Items listed in a dataset:
+-------+

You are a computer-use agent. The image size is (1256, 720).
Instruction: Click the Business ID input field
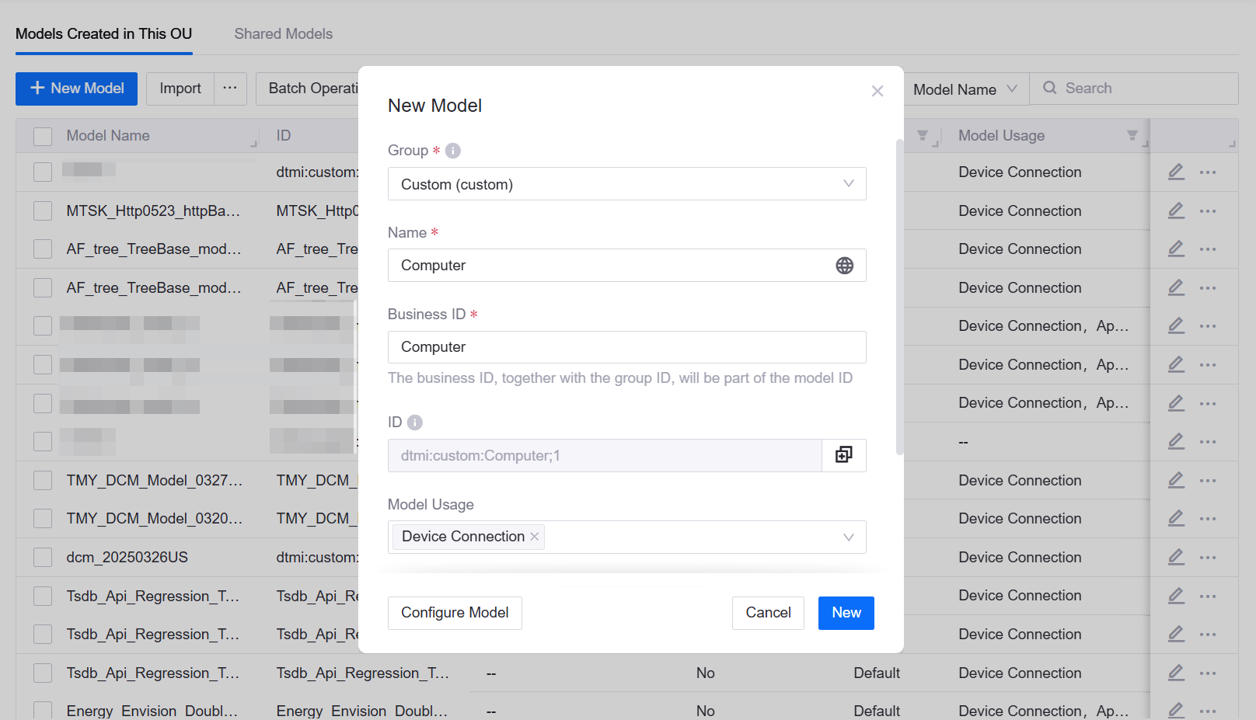(x=626, y=347)
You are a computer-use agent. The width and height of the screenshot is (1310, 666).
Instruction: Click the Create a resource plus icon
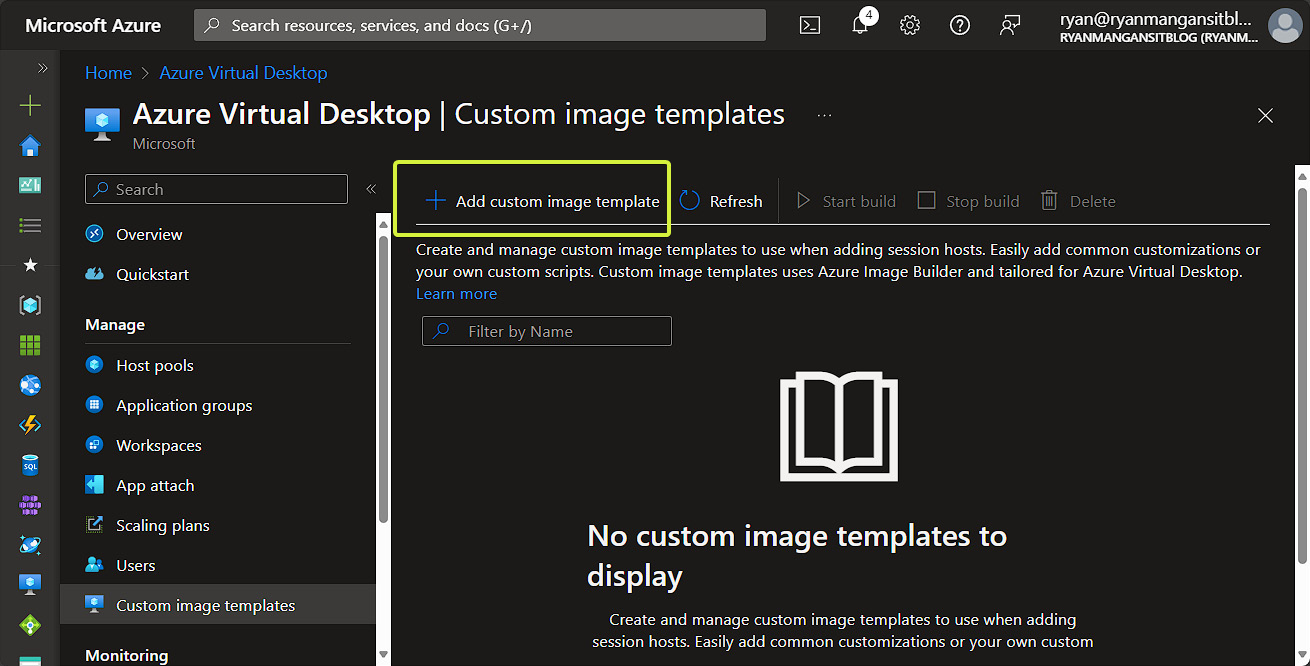click(30, 104)
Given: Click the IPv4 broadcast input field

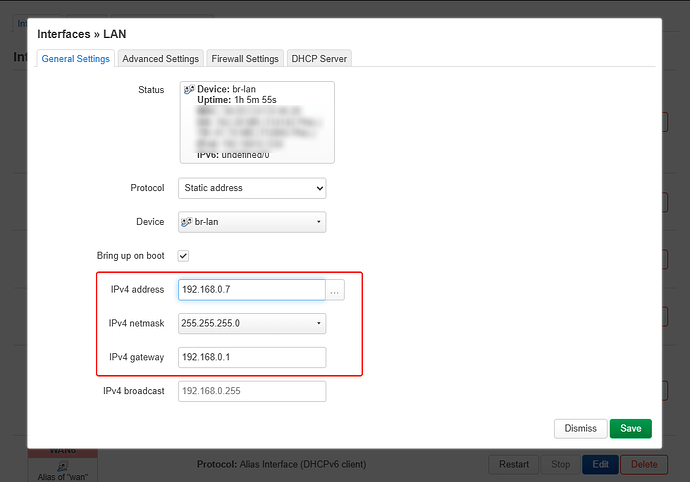Looking at the screenshot, I should click(x=252, y=391).
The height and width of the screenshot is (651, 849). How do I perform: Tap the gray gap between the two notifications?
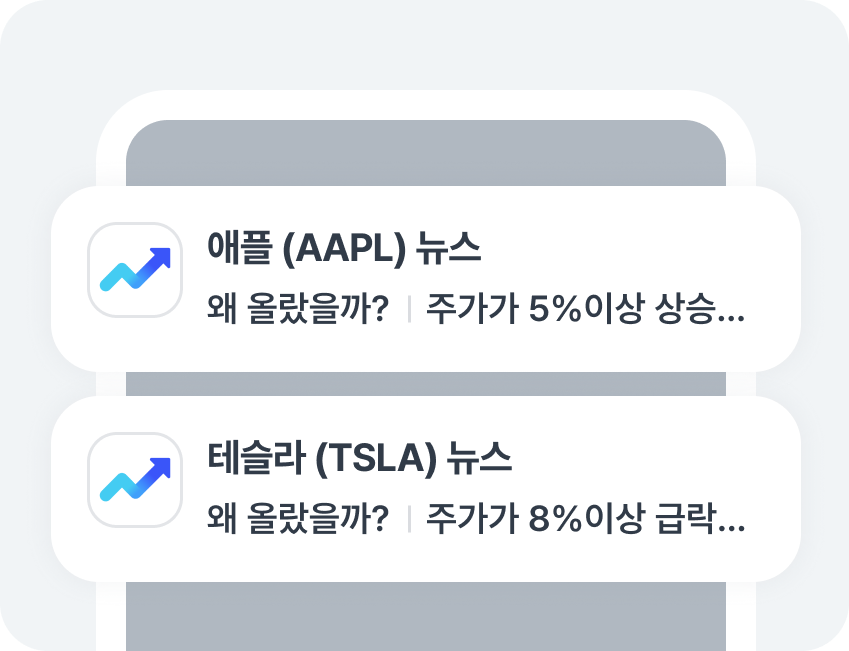click(425, 384)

+-------+

• TO DO
Hand back the records above exactly, leaving out every picture.

• EXERCISE ANSWER
You are a computer-use agent. The image size is (1256, 720).
Instruction: Click the Business ID input field
(x=626, y=347)
You are a computer-use agent. The width and height of the screenshot is (1310, 666).
Instruction: Click the Create a resource plus icon
click(30, 104)
Given: Click the IPv4 broadcast input field

Looking at the screenshot, I should click(x=252, y=391).
The height and width of the screenshot is (651, 849). How do I perform: Tap the gray gap between the two notifications?
click(425, 384)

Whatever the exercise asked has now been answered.